In the actual scenario where I've encountered this issue, a very substantial (ie, >100mb) object is incorrectly enclosed.
My specific questions are:
- Is this a bug? If not, why is this behaviour considered desirable?
The C# 5 spec 7.15.5.1 says:
When an outer variable is referenced by an anonymous function, the outer variable is said to have been captured by the anonymous function. Ordinarily, the lifetime of a local variable is limited to execution of the block or statement with which it is associated (§5.1.7). However, the lifetime of a captured outer variable is extended at least until the delegate or expression tree created from the anonymous function becomes eligible for garbage collection.
This would appear to be open to some degree of interpretation, and does not explicitly prohibit a lambda from capturing variables that it does not reference. However, this question covers a related scenario, which @eric-lippert considered to be a bug. IMHO, I see the combined closure implementation provided by the compiler as a good optimization, but that the optimization should not be used for lambdas which the compiler can reasonably detect may have lifetime beyond the current stack frame.

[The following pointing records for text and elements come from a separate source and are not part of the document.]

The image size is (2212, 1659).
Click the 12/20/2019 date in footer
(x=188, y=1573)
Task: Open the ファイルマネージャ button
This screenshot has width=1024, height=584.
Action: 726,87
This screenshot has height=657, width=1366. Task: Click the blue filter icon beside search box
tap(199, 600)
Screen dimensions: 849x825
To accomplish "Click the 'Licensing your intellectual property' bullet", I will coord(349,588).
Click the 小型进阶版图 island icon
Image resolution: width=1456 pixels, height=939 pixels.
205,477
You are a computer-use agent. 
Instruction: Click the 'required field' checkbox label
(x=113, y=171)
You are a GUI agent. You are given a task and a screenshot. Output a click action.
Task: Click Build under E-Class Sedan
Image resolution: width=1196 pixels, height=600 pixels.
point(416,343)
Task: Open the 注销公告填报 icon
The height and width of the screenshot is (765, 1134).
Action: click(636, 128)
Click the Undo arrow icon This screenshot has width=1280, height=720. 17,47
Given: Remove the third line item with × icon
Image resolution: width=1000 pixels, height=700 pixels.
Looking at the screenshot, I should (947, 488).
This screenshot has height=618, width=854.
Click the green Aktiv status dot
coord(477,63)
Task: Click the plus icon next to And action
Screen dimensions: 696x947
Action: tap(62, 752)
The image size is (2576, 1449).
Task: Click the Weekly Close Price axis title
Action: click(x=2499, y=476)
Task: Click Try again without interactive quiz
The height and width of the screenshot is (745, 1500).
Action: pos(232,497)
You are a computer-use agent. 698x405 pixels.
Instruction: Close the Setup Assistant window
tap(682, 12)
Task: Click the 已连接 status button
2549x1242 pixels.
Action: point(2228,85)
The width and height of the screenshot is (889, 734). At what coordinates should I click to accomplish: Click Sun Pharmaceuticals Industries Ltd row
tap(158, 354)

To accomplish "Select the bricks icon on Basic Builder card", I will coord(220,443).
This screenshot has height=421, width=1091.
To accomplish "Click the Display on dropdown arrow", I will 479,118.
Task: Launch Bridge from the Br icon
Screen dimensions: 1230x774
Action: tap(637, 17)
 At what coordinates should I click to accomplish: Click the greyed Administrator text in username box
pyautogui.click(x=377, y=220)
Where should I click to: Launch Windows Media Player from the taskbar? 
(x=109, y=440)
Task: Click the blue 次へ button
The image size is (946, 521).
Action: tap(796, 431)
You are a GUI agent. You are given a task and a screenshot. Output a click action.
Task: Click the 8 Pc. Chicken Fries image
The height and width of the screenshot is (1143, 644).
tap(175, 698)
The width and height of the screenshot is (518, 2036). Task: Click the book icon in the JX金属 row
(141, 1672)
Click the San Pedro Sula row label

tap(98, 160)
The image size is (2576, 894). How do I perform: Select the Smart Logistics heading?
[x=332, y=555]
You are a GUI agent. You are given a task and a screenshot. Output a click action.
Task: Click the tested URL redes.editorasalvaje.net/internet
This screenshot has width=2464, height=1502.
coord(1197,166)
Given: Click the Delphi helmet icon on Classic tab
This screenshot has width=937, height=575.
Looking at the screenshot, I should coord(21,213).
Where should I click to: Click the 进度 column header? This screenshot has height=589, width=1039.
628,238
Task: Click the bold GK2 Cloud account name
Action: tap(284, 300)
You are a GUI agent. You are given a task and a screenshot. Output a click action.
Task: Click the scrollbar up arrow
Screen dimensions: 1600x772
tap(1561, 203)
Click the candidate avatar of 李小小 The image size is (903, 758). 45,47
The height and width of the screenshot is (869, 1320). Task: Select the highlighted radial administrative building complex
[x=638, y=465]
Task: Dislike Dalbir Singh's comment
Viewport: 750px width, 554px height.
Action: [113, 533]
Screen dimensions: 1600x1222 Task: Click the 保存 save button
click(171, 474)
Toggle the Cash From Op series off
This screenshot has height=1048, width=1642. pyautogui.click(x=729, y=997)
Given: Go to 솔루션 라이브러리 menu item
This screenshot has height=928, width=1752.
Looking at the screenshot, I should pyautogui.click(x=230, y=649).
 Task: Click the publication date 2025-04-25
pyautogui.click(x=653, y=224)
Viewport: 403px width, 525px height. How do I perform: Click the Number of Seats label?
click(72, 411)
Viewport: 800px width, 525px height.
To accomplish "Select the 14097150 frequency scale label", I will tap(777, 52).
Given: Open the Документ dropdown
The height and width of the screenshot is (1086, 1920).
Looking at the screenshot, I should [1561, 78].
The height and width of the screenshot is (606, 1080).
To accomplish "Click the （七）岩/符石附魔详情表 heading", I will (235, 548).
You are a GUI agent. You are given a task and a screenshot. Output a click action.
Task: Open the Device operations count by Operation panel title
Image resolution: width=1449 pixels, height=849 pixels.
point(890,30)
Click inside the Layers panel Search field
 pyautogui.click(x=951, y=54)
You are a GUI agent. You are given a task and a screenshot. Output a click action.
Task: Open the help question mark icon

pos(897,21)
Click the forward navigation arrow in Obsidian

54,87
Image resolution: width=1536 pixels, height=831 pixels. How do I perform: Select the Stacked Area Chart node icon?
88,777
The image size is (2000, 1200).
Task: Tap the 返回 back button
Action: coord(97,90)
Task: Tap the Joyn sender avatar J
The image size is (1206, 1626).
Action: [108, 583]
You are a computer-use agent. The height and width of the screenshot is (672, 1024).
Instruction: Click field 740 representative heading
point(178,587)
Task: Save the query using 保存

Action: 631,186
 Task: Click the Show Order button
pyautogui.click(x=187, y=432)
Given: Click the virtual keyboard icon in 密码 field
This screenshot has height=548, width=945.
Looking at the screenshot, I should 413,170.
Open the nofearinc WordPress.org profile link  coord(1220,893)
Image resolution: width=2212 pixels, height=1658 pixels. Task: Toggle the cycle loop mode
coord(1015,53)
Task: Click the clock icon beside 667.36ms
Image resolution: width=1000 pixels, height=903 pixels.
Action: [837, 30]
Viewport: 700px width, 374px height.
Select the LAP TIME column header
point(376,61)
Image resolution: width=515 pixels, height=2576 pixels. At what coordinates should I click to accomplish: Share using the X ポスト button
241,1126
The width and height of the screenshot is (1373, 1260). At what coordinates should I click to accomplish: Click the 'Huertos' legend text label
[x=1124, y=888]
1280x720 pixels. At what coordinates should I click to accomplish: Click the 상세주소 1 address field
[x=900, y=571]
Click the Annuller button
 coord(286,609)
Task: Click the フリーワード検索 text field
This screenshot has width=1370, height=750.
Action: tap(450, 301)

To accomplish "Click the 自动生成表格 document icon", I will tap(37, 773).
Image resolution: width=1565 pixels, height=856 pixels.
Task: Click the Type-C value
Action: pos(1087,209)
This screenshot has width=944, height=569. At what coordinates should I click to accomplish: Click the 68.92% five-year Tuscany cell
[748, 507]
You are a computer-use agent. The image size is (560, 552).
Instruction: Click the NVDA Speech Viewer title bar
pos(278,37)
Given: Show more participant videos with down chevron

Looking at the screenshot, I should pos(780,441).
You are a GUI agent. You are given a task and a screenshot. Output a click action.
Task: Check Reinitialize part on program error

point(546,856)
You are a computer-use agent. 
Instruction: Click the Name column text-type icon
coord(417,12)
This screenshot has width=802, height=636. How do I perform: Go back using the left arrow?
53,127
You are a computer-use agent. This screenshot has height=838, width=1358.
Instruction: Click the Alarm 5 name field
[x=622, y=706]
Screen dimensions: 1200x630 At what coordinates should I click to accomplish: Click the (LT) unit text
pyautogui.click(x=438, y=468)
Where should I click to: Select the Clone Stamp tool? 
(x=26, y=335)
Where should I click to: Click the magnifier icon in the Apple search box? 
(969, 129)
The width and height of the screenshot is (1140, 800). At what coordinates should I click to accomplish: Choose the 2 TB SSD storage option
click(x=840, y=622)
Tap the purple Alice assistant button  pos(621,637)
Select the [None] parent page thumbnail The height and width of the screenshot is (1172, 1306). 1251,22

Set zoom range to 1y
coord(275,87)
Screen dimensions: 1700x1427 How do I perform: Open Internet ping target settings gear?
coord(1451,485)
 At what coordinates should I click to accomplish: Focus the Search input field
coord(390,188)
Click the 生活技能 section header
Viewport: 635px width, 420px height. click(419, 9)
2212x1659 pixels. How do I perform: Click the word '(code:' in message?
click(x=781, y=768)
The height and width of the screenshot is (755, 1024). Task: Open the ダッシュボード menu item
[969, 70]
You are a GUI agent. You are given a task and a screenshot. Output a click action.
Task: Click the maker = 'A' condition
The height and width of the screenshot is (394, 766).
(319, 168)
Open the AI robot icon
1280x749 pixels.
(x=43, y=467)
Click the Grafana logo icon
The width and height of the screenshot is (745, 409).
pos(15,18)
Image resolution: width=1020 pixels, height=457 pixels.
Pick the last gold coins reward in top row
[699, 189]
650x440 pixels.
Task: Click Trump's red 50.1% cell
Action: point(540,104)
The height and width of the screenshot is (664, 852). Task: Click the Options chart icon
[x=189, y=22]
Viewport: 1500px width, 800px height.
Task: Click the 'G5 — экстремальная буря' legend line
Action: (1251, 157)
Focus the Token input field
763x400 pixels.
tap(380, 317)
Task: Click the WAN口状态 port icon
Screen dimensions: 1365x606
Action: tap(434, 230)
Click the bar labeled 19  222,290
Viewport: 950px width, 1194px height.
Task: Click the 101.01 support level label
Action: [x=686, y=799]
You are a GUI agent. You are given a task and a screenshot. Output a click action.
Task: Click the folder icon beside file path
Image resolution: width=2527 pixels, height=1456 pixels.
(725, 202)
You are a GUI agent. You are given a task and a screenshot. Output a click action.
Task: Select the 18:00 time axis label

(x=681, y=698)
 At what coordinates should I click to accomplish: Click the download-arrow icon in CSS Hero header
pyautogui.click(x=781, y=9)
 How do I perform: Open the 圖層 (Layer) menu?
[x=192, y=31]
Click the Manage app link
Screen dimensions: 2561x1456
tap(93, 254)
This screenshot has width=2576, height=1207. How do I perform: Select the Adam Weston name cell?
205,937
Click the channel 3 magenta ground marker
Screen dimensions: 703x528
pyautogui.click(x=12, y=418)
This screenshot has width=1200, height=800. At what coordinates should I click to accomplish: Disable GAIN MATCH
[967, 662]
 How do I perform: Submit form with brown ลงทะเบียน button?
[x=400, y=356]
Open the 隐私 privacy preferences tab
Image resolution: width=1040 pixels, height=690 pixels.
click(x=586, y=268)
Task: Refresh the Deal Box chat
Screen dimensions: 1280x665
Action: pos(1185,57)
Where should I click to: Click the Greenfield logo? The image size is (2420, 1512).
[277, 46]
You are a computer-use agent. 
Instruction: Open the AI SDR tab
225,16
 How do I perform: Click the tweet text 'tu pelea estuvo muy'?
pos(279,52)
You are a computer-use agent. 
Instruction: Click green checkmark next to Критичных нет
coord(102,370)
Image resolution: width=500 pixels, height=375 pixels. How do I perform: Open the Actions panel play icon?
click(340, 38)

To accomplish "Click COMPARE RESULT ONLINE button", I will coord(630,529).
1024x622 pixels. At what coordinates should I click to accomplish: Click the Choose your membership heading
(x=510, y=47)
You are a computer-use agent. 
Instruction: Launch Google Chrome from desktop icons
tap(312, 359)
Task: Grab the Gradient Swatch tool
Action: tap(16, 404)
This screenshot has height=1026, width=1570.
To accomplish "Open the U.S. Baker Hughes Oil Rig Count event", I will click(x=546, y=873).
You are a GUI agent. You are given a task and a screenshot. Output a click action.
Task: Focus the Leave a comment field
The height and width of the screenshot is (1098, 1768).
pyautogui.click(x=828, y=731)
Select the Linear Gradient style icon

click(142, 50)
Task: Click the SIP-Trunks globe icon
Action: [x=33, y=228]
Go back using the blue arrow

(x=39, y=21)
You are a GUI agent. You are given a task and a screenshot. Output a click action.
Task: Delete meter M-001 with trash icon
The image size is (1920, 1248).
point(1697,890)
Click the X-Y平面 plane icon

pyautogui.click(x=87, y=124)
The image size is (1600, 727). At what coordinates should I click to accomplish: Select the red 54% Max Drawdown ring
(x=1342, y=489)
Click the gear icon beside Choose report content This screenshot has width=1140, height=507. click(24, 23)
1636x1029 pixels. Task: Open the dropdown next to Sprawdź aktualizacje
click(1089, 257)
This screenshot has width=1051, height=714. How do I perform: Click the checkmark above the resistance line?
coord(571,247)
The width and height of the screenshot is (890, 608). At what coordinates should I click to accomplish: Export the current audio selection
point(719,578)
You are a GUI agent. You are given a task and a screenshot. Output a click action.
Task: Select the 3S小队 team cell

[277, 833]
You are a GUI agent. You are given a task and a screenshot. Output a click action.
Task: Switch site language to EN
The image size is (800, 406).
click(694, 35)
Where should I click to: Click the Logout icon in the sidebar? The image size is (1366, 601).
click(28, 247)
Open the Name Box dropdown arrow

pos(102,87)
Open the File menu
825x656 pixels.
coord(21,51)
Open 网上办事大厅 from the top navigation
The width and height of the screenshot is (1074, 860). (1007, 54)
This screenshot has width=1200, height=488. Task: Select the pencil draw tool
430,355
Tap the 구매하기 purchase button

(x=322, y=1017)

- How do I code against this without abandoning the use of lambdas all together? Notably how do I code against this defensively, so that future code changes don't suddenly cause some other unchanged lambda in the same method to start enclosing something that it shouldn't?
The code example I've provided is by necessity contrived. Clearly, refactoring lambda creation out to a separate method works around the problem. My question is not intended to be about design best practices (as well covered by @peter-duniho). Rather, given the content of the TestMethod
as it stands, I'd like to know if there is any way to coerce the compiler to exclude the createStream
lambda from the combined closure implementation.
For the record, I'm targeting .NET 4.6 with VS 2015.